Handoff Verification Beats Auto-Retry Every Time
I built a home automation workflow where sensors trigger agent actions — garage door states, temperature thresholds, solar yield checks. The naive approach? If an action fails, retry it N times with exponential backoff.
That worked fine until I hit the case where retrying made things worse. A relay that hadn't physically switched yet would get told to switch again, creating a race condition that left equipment in an undefined state.
The fix was boring but transformative: instead of auto-retrying failed actions, I introduced a verification gate between attempts. Before any retry:
- Read the current sensor state (not cached)

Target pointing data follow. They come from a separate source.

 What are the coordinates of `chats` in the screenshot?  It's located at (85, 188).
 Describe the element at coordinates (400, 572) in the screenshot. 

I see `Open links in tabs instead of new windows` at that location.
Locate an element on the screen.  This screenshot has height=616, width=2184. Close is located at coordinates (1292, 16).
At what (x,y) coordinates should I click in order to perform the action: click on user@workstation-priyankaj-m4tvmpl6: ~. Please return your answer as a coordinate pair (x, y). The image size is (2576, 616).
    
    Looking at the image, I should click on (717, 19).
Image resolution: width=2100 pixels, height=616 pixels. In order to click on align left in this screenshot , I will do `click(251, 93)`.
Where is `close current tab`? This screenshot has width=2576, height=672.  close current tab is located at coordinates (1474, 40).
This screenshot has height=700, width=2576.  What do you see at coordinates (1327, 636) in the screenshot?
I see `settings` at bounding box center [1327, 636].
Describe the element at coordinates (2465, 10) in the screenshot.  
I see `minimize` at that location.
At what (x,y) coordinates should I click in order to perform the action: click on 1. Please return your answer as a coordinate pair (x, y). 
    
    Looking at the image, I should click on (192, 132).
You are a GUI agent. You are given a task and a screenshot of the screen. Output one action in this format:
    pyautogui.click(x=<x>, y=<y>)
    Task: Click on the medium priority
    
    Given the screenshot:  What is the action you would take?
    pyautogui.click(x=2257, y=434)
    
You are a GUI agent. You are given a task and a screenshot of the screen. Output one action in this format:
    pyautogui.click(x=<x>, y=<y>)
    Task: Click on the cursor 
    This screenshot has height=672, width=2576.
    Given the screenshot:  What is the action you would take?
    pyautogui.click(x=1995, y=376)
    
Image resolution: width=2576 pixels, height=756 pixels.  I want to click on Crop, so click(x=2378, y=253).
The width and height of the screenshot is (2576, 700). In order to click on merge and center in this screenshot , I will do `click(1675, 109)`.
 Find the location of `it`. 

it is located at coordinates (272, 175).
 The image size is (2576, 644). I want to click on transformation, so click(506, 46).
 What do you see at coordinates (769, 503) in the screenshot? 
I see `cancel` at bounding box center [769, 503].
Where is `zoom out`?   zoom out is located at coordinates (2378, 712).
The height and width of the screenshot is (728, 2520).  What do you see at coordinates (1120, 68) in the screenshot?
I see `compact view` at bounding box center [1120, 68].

- Compare against expected post-action state
- If the gap is closing, wait longer
- If the gap is widening or static, abort and alert
This turned out to be the same pattern I use with AI agent tooling — don't just retry failed tool calls, verify the world actually changed.
The insight generalizes beyond home automation: any autonomous system that acts on the physical world needs a verification loop, not just a retry loop. The retry assumes the failure was transient. The verification checks whether the action ever executed at all.
In my WSL2 Python scripts, this looks like a simple helper:
def verify_action(expected_state_fn, max_wait=30): start = time() while time() - start < max_wait: if expected_state_fn(): return True sleep(2) return False
The key difference: retry says "try again." Verification says "prove it worked, or stop."
I've seen the same pattern in AI agent frameworks — agents that auto-retry failed API calls without checking if the state actually converged are just spinning their wheels with extra steps.
Has anyone else hit this? Or am I over-engineering what should just be a bigger timeout?